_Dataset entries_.

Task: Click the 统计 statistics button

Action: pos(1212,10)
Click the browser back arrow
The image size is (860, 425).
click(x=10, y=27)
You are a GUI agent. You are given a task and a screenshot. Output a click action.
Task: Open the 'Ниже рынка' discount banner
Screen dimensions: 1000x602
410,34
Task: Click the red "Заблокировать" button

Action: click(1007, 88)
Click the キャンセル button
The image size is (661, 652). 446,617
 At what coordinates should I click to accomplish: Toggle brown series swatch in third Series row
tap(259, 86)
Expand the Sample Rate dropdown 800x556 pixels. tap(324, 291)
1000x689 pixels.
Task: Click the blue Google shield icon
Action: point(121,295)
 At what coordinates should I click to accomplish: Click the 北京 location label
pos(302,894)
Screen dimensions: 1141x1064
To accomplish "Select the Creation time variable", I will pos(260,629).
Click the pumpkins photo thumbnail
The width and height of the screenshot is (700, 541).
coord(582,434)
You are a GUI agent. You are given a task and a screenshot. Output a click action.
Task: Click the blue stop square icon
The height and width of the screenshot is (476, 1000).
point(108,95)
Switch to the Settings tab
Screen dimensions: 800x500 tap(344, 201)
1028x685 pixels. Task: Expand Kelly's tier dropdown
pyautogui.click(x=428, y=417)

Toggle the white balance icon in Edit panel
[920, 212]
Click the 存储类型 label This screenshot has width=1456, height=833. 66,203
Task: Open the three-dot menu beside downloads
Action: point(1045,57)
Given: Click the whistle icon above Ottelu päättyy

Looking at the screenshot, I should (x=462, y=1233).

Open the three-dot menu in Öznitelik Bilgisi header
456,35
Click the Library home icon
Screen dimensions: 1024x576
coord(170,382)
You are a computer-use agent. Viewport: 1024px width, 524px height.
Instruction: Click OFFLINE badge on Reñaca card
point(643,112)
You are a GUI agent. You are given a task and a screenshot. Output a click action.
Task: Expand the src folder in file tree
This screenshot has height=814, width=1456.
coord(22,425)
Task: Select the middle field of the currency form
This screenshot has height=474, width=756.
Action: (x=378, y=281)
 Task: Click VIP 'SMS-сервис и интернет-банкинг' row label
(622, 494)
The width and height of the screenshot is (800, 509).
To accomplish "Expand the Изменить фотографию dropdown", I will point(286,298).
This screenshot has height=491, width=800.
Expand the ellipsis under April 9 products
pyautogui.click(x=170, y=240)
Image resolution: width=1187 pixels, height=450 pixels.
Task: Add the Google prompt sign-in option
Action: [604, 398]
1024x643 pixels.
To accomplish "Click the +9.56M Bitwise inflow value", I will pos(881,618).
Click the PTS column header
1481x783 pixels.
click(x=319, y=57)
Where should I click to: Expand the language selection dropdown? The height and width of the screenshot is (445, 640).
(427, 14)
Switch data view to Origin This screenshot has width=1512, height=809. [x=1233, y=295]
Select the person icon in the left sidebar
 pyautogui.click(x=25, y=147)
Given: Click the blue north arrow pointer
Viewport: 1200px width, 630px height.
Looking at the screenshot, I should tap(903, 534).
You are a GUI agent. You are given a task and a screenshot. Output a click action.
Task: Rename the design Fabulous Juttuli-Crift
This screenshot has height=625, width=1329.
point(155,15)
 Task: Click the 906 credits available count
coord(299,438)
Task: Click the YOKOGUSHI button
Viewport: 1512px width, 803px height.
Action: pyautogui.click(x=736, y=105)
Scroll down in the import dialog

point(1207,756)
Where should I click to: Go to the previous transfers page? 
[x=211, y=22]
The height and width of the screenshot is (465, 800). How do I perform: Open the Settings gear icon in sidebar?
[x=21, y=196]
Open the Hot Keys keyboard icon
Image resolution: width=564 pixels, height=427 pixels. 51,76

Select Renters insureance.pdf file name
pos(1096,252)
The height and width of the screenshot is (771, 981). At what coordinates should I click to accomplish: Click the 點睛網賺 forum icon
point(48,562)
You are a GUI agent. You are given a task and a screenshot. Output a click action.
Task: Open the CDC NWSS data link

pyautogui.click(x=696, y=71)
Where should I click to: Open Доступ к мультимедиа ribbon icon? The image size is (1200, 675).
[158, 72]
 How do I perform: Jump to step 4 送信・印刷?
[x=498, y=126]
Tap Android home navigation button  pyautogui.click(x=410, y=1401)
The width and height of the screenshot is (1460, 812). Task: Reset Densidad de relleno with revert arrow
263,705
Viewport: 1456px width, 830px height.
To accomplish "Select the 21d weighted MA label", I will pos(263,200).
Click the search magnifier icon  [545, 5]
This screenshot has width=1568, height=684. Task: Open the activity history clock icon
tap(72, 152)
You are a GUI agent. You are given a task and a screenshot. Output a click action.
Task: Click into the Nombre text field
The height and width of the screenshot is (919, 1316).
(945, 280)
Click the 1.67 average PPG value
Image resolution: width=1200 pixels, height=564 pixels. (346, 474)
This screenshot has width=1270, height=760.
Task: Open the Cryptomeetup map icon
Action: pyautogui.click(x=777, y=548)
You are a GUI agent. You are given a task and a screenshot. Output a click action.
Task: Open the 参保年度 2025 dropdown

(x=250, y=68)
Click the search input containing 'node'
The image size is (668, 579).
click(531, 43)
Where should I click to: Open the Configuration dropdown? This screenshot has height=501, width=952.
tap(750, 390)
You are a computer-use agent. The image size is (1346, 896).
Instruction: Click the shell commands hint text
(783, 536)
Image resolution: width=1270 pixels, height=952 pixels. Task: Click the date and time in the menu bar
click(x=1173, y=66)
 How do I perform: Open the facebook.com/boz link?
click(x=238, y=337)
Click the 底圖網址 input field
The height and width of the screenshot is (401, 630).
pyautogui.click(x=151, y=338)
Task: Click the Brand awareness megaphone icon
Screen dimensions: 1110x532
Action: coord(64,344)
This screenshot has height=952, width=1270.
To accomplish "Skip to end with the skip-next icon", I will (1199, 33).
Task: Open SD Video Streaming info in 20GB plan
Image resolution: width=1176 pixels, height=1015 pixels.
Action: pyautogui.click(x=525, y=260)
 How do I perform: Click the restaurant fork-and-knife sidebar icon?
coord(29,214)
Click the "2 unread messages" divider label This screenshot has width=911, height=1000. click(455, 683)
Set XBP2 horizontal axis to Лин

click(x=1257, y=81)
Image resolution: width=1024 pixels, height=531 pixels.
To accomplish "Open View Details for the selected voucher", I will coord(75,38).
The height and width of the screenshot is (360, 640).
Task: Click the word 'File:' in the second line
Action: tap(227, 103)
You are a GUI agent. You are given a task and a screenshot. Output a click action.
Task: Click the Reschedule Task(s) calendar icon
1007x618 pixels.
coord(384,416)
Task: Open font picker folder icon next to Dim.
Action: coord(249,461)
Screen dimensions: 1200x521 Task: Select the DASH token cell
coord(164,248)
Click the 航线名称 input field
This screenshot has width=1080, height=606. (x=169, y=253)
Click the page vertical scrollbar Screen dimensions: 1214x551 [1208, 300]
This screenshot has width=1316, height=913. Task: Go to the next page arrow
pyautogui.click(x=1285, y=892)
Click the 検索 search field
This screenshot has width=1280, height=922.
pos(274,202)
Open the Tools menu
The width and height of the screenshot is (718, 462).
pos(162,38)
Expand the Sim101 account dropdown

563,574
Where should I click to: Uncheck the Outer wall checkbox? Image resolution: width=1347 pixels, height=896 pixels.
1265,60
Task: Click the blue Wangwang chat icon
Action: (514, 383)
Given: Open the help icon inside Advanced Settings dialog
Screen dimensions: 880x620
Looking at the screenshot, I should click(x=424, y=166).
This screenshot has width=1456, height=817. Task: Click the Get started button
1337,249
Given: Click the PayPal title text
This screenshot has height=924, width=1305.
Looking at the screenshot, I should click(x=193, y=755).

_Work task_. Which lines above include the word "computer"? Return each one.

_Solution to this task_.
You are a computer-use agent. Viewport: 1024px width, 524px height.
You are a computer-use agent. The image size is (1346, 896).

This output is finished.